The timeless art of Arthur Miller

E.J. Dionne pays tribute to Arthur Miller. Focusing on “The Crucible,” Dionne praises Miller for warning that the threats we confront at any given moment should not cause us to draw “too facile a line between good and evil,” lest we become ourselves be affected by evil.
The obvious objection to drawing such lessons from “The Crucible” is that it concerned the imaginary threat of witches, whereas terrorism (as well as Communism in the 1950s) were not imaginary threats. Dionne seems poised to address this objection when he writes,

“The Crucible” was seen as an allegory to the anti-communist crusade of the 1950s. Miller’s critics argued that the Soviet threat was real in the way that witchcraft wasn’t.

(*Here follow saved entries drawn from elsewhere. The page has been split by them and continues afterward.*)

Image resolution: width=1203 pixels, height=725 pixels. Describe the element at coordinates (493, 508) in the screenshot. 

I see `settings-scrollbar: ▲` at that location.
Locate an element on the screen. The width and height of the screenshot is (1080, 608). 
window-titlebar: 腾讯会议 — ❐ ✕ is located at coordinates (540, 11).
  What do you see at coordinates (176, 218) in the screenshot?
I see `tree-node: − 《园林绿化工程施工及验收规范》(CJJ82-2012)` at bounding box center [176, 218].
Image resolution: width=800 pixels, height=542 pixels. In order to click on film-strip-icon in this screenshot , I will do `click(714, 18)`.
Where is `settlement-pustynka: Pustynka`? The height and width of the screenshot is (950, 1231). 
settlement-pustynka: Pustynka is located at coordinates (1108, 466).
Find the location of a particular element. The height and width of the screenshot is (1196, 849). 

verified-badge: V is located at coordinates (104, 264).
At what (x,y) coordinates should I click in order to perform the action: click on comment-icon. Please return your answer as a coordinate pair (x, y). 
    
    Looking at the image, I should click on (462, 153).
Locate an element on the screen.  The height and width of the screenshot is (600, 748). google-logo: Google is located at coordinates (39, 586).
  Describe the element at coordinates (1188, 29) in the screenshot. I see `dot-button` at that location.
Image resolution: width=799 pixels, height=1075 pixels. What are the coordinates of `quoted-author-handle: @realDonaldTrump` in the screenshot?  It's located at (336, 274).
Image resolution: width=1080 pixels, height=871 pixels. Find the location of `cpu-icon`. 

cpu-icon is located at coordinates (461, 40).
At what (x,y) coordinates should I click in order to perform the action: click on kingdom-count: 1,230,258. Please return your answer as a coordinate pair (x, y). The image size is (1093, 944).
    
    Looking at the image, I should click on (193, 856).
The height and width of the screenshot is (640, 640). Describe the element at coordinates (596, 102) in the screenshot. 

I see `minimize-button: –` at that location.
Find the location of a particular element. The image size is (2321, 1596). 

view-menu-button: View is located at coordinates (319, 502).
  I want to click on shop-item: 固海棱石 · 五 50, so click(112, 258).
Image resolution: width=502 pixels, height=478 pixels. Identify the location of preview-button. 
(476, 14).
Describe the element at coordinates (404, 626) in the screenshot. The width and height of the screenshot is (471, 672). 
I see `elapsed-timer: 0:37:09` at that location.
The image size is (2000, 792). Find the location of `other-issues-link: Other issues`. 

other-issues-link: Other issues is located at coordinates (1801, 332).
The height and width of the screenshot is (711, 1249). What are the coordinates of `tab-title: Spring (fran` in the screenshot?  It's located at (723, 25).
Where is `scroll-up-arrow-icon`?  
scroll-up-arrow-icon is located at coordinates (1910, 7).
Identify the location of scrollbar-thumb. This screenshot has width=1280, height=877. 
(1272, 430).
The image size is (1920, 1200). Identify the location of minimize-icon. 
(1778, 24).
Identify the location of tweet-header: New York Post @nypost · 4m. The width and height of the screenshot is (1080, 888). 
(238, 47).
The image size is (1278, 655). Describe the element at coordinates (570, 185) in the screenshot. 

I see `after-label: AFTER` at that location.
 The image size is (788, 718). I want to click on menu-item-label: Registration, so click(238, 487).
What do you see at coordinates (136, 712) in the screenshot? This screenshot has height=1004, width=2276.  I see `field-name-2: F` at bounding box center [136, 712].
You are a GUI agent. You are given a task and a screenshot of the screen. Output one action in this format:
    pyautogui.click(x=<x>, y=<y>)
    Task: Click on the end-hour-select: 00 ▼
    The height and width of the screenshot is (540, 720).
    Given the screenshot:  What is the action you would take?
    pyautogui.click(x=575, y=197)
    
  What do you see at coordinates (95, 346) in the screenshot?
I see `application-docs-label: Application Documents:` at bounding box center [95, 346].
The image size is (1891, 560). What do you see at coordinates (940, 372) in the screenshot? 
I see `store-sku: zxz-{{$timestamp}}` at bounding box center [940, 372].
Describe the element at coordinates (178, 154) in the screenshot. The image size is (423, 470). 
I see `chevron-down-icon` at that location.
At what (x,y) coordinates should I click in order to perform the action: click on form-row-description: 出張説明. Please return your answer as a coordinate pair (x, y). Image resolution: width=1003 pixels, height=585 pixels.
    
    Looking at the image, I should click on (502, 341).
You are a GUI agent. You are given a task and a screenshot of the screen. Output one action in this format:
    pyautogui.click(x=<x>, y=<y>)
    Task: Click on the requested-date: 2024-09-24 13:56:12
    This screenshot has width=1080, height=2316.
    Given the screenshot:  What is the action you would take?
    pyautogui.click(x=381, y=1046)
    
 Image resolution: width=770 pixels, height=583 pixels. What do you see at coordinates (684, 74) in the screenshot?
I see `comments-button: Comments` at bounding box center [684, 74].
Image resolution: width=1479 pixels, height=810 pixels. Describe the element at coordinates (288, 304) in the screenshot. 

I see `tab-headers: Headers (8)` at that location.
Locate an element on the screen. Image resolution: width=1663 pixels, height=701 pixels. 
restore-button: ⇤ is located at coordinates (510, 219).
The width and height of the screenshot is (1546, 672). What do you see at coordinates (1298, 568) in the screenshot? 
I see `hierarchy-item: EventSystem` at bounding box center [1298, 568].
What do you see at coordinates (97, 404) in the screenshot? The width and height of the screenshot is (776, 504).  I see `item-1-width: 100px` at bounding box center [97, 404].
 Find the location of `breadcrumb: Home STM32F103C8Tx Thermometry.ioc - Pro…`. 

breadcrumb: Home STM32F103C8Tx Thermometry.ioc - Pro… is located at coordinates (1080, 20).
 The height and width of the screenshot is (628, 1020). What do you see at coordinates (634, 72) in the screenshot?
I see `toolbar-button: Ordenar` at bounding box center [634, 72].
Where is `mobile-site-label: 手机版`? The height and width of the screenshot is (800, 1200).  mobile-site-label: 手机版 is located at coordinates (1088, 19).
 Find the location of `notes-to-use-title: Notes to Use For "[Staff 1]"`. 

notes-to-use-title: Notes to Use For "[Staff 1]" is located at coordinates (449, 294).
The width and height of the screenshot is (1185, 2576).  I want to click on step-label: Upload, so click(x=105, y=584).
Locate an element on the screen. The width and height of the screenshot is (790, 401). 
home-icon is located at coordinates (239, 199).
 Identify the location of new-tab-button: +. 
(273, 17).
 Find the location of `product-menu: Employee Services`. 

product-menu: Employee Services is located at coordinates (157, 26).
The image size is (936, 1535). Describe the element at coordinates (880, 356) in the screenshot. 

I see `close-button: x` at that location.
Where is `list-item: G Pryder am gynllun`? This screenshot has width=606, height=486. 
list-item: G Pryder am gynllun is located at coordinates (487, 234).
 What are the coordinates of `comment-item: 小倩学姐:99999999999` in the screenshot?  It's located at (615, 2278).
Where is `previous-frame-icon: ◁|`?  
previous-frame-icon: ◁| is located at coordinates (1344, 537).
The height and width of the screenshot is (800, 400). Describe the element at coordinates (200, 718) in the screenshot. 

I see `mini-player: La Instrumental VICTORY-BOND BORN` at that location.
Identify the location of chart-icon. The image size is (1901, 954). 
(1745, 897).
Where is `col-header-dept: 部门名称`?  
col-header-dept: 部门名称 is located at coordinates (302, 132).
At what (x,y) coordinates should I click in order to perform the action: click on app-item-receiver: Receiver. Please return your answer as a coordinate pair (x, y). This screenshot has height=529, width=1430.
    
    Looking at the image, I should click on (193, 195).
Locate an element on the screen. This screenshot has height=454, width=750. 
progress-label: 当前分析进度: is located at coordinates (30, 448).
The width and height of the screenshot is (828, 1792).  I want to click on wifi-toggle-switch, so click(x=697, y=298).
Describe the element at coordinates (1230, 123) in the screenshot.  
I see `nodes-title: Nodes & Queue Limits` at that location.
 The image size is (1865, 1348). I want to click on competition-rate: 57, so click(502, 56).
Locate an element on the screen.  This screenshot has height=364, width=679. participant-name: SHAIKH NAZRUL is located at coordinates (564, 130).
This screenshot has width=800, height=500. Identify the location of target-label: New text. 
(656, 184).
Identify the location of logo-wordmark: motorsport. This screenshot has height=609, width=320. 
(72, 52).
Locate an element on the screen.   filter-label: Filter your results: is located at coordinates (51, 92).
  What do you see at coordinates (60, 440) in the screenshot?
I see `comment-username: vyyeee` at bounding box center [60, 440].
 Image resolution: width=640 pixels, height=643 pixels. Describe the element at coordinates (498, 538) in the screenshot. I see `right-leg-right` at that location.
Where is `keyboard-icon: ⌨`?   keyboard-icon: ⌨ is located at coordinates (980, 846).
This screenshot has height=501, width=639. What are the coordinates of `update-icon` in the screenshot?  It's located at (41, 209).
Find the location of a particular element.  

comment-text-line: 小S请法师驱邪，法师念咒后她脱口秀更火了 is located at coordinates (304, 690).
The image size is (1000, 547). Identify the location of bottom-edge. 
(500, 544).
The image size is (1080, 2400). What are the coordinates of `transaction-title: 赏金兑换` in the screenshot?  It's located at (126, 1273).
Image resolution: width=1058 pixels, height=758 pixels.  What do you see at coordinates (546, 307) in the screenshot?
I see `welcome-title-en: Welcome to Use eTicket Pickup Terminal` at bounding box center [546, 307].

But instead of responding to this obvious and seemingly telling criticism, Dionne merely says, “Much the same might be said of terrorism.” Indeed. And from this I conclude that “The Crucible” is a timeless work, as useless in helping us understand our situation today as it was 50 years ago.
Those interested in a serious look at Miller should read this piece by Terry Teachout. Says Teachout:

The smartest critics of Miller’s own generation, virtually all of whom shared his left-wing views, held his plays in. . .contempt. Back then he took his roughest beatings from the likes of Eric Bentley, Mary McCarthy, Kenneth Tynan and Robert Warshow, who found him heavy-handed and insufferably preachy. Tynan, for instance, wrote that “The Crucible” “suggests a sensibility blunted by the insistence of an outraged conscience: it has the over-simplifications of poster art.” Bull’s-eye.

UPDATE: Our friend Roger Simon, a novelist and screenplay-writer, holds Miller in much higher regard.